To simplify the fraction $$\frac{5+2\sqrt{3}}{7+4\sqrt{3}}$$, we need to eliminate the square root from the denominator. This process is called rationalizing the denominator. We achieve this by multiplying both the numerator and the denominator by the conjugate of the denominator. The denominator is $$7+4\sqrt{3}$$, and its conjugate is obtained by changing the sign between the terms, which gives us $$7-4\sqrt{3}$$.
So, we multiply the original fraction by $$\frac{7-4\sqrt{3}}{7-4\sqrt{3}}$$ (which is equivalent to multiplying by 1, and thus does not change the value of the expression):
The expression becomes: $$\frac{5+2\sqrt{3}}{7+4\sqrt{3}} \times \frac{7-4\sqrt{3}}{7-4\sqrt{3}}$$

**step3** Calculating the Denominator Product

Next, we calculate the product of the denominators: $$(7+4\sqrt{3})(7-4\sqrt{3})$$.
This product is of the form $$(x+y)(x-y)$$, which is a difference of squares and simplifies to $$x^2 - y^2$$.
In this case, $$x=7$$ and $$y=4\sqrt{3}$$.
First, we calculate $$x^2$$: $$7^2 = 7 \times 7 = 49$$.
Then, we calculate $$y^2$$: $$(4\sqrt{3})^2 = (4 \times \sqrt{3}) \times (4 \times \sqrt{3}) = 4 \times 4 \times \sqrt{3} \times \sqrt{3} = 16 \times 3 = 48$$.
The denominator product is $$49 - 48 = 1$$.

**step4** Calculating the Numerator Product

Now, we calculate the product of the numerators: $$(5+2\sqrt{3})(7-4\sqrt{3})$$.
We distribute each term from the first parenthesis to each term in the second parenthesis:
1. Multiply the 'First' terms: $$5 \times 7 = 35$$
2. Multiply the 'Outer' terms: $$5 \times (-4\sqrt{3}) = -20\sqrt{3}$$
3. Multiply the 'Inner' terms: $$2\sqrt{3} \times 7 = 14\sqrt{3}$$
4. Multiply the 'Last' terms: $$2\sqrt{3} \times (-4\sqrt{3}) = -2 \times 4 \times \sqrt{3} \times \sqrt{3} = -8 \times 3 = -24$$
Now, we sum these four products to get the expanded numerator: $$35 - 20\sqrt{3} + 14\sqrt{3} - 24$$.

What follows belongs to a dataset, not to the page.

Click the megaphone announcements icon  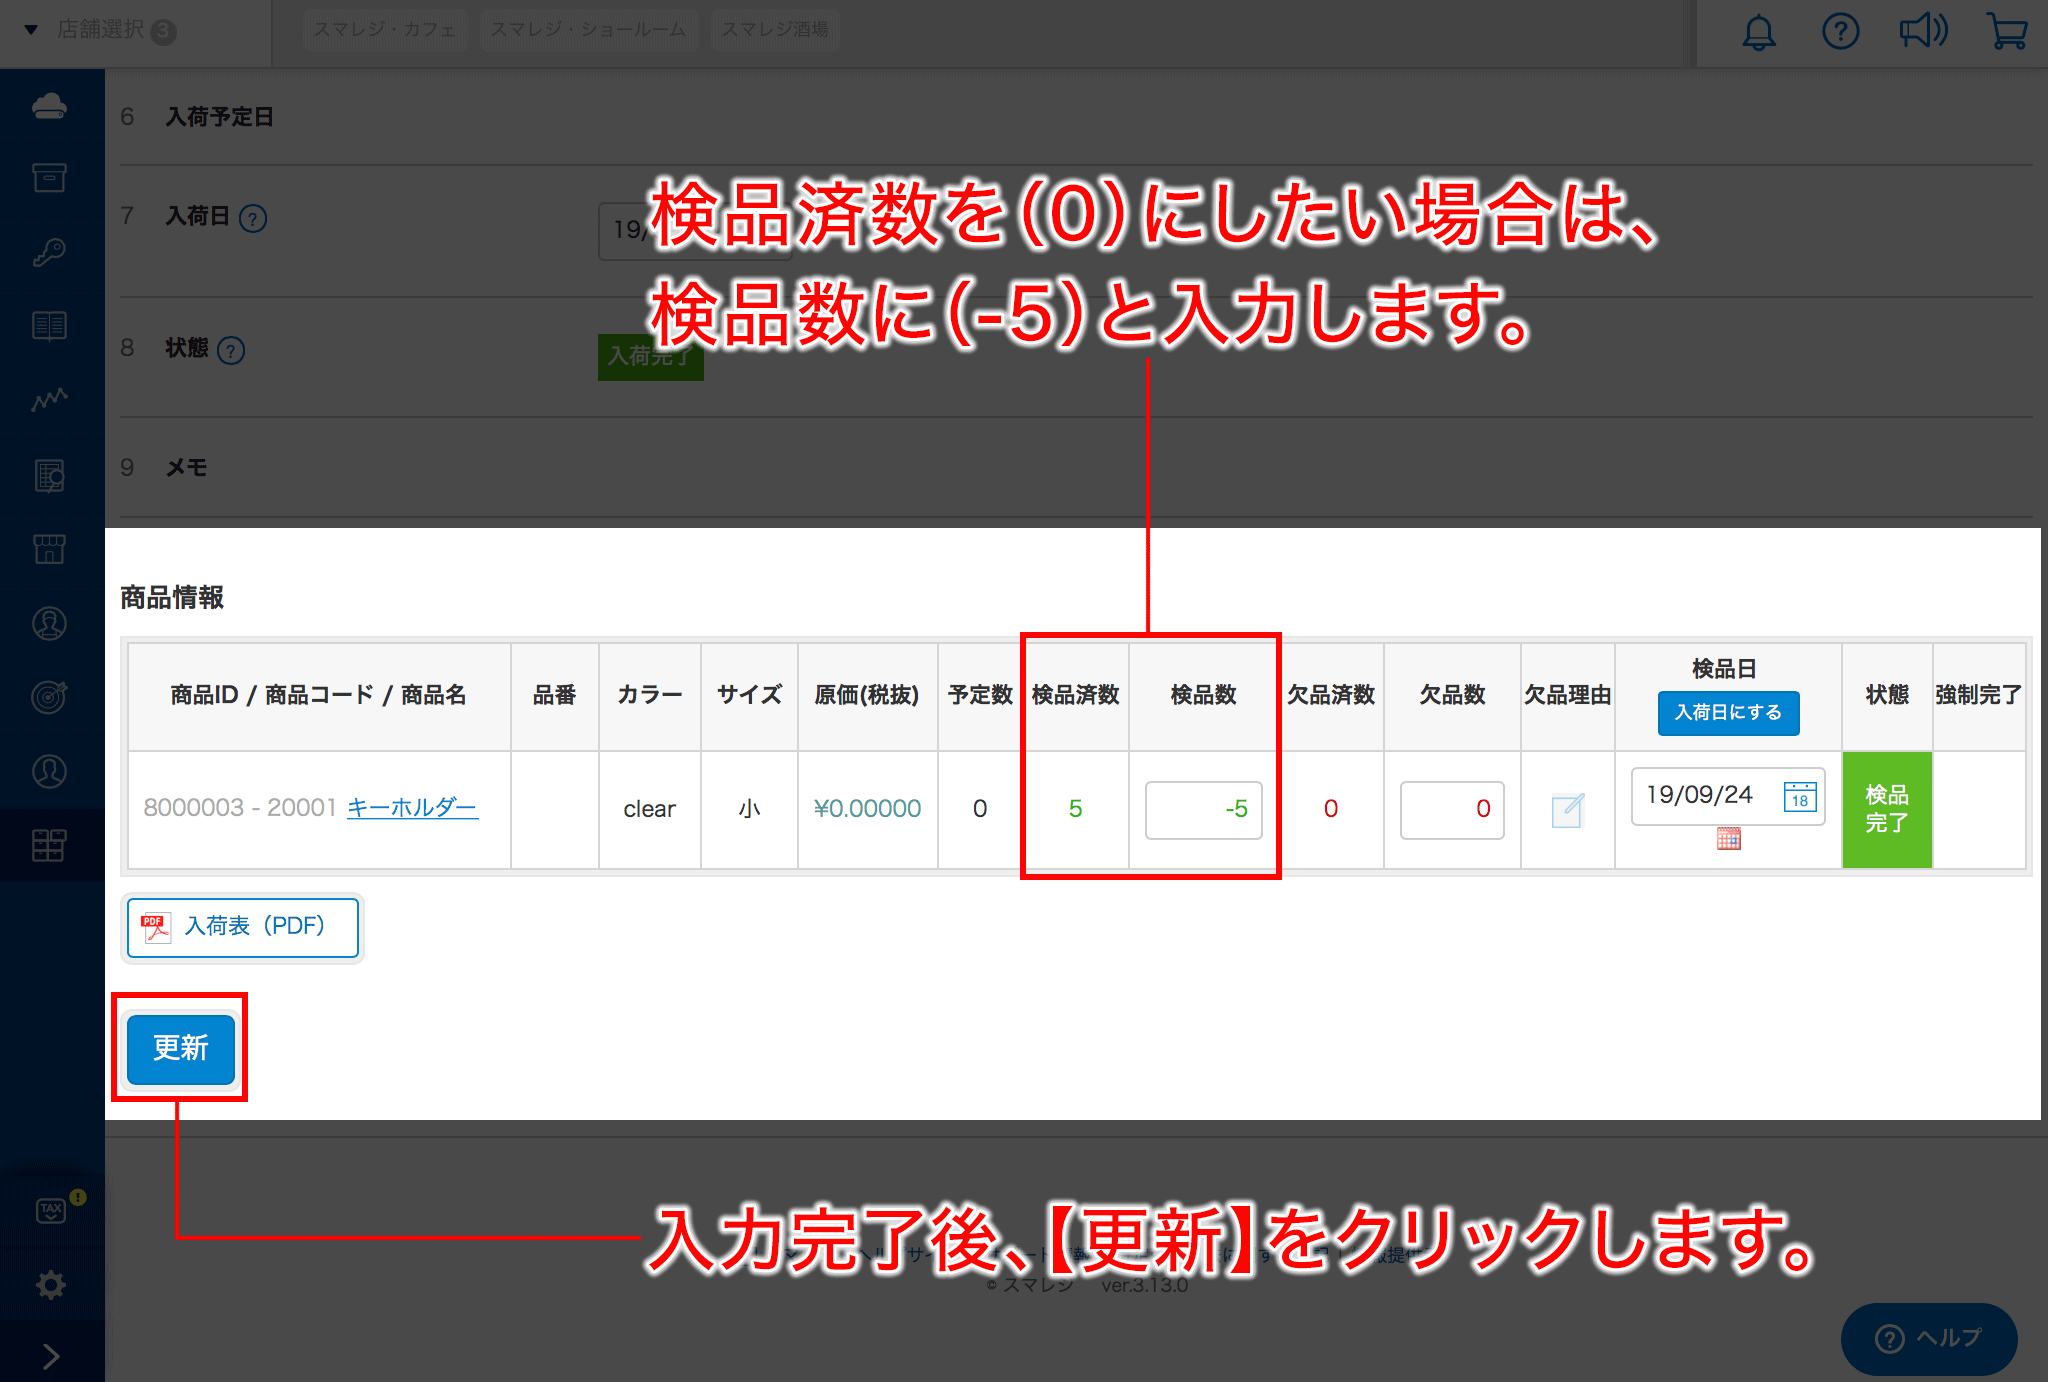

**step5** Simplifying the Numerator

We combine the like terms in the expanded numerator from the previous step: $$35 - 20\sqrt{3} + 14\sqrt{3} - 24$$.
First, combine the constant terms: $$35 - 24 = 11$$.
Next, combine the terms containing $$\sqrt{3}$$: $$-20\sqrt{3} + 14\sqrt{3}$$. Since they both have $$\sqrt{3}$$, we can combine their coefficients: $$(-20+14)\sqrt{3} = -6\sqrt{3}$$.
So, the simplified numerator is $$11 - 6\sqrt{3}$$.

**step6** Forming the Simplified Expression

Now we place the simplified numerator over the simplified denominator:
The simplified numerator is $$11 - 6\sqrt{3}$$.
The simplified denominator is $$1$$.
So, the entire simplified expression is $$\frac{11 - 6\sqrt{3}}{1} = 11 - 6\sqrt{3}$$.
This means that $$\frac{5+2\sqrt{3}}{7+4\sqrt{3}}$$ simplifies to $$11 - 6\sqrt{3}$$.

**step7** Comparing and Finding 'a' and 'b'

We found that the left side of the original equation simplifies to $$11 - 6\sqrt{3}$$.
The problem states that this expression is equal to $$a+b\sqrt{3}$$.
So, we have the equality: $$11 - 6\sqrt{3} = a+b\sqrt{3}$$.
For this equality to hold true, the rational parts must be equal to each other, and the irrational parts (the coefficients of $$\sqrt{3}$$) must be equal to each other.
Comparing the rational terms (those without $$\sqrt{3}$$): $$a = 11$$.
Comparing the coefficients of $$\sqrt{3}$$: $$b = -6$$.
Therefore, the values are $$a=11$$ and $$b=-6$$.